> [Task brief] Count the lines below that contain the word "checkbox", and give only that number.

'''

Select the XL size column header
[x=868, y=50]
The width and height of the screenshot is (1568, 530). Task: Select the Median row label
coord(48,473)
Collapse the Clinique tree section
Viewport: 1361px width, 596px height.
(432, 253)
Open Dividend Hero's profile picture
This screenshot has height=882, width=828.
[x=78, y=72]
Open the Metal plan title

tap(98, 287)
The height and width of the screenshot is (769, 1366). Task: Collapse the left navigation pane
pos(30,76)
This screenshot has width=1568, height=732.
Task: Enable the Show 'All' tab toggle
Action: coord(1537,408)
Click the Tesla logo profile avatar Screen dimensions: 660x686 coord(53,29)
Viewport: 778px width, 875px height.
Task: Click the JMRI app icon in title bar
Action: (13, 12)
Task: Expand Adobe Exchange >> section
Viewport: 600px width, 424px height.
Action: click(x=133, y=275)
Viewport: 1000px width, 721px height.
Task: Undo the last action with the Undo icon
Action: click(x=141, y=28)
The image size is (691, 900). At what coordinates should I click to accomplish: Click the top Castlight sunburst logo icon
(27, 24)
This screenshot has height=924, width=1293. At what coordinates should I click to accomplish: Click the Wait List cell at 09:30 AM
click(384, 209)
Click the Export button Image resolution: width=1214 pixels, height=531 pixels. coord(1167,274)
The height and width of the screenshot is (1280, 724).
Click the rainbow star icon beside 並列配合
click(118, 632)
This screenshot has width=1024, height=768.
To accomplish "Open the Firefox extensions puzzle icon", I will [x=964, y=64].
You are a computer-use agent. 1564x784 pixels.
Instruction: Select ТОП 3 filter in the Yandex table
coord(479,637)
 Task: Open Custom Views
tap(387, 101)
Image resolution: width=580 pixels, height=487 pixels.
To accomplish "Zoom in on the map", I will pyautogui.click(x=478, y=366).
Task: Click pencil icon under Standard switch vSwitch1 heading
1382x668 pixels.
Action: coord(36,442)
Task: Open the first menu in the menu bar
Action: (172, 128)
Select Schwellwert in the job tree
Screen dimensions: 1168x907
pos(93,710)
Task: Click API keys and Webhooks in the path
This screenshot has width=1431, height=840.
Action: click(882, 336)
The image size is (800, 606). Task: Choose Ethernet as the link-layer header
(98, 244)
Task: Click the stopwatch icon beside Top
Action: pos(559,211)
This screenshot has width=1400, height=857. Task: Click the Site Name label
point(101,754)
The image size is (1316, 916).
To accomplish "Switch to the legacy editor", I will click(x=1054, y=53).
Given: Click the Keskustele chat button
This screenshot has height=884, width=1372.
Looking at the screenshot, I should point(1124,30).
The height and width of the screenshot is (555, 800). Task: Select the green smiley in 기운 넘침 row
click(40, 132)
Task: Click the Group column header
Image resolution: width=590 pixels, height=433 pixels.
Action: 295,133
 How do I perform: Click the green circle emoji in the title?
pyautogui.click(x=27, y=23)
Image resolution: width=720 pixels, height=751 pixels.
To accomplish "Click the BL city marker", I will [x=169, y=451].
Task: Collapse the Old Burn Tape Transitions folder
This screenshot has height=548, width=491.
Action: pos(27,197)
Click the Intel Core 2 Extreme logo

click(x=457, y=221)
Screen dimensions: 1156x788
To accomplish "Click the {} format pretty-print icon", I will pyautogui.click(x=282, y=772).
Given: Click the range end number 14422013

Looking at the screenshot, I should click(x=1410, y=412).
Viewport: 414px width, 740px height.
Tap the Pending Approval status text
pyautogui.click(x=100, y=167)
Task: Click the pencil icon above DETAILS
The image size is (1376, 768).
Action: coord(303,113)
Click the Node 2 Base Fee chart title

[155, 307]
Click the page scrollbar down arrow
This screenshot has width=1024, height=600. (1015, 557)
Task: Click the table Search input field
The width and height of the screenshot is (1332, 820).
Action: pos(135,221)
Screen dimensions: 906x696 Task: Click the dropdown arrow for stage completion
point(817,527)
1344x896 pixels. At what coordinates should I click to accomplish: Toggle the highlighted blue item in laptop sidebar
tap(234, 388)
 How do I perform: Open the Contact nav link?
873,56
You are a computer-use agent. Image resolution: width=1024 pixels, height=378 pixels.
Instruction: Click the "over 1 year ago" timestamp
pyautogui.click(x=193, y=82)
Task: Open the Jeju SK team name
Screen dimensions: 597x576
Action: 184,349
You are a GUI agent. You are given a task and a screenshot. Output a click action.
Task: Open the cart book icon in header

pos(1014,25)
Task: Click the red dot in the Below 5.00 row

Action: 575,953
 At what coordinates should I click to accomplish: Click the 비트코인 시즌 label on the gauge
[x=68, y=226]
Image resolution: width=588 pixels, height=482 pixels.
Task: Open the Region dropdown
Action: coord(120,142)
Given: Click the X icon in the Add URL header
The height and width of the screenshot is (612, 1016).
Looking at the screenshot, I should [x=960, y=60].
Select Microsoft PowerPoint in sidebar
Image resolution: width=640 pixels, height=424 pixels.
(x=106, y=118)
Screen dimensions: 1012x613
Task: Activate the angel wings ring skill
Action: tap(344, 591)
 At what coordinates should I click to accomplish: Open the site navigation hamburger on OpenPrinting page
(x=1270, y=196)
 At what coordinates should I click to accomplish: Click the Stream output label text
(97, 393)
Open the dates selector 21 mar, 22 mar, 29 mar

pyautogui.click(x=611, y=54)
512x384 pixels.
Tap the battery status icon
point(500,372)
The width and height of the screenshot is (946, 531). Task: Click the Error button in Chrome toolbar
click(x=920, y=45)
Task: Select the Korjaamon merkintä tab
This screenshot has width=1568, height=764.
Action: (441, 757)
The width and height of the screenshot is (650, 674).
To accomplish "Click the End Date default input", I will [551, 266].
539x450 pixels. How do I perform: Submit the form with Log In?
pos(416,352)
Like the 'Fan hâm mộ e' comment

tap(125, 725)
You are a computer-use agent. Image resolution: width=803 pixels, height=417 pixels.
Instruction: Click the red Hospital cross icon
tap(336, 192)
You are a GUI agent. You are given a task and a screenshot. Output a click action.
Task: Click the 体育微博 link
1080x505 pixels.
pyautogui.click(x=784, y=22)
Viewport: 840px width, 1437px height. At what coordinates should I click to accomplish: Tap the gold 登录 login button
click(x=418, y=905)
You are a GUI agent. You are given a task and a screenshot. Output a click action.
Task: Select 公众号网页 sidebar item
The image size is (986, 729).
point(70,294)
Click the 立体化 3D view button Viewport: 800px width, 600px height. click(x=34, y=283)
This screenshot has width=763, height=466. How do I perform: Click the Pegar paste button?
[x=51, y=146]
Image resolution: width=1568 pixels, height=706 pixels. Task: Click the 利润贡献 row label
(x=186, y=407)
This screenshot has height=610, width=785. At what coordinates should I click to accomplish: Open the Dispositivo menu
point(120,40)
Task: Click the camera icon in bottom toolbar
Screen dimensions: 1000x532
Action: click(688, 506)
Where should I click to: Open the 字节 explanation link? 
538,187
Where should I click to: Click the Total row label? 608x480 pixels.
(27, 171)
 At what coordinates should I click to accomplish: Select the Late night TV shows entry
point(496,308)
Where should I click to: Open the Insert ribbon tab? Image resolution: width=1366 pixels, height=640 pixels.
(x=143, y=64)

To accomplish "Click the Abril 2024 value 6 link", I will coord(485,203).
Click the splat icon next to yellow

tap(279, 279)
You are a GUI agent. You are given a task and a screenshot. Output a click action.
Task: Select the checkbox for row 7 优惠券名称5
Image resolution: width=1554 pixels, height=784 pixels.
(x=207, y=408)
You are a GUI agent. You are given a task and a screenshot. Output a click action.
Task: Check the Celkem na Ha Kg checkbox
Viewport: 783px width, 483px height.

'''

> [Solution] 2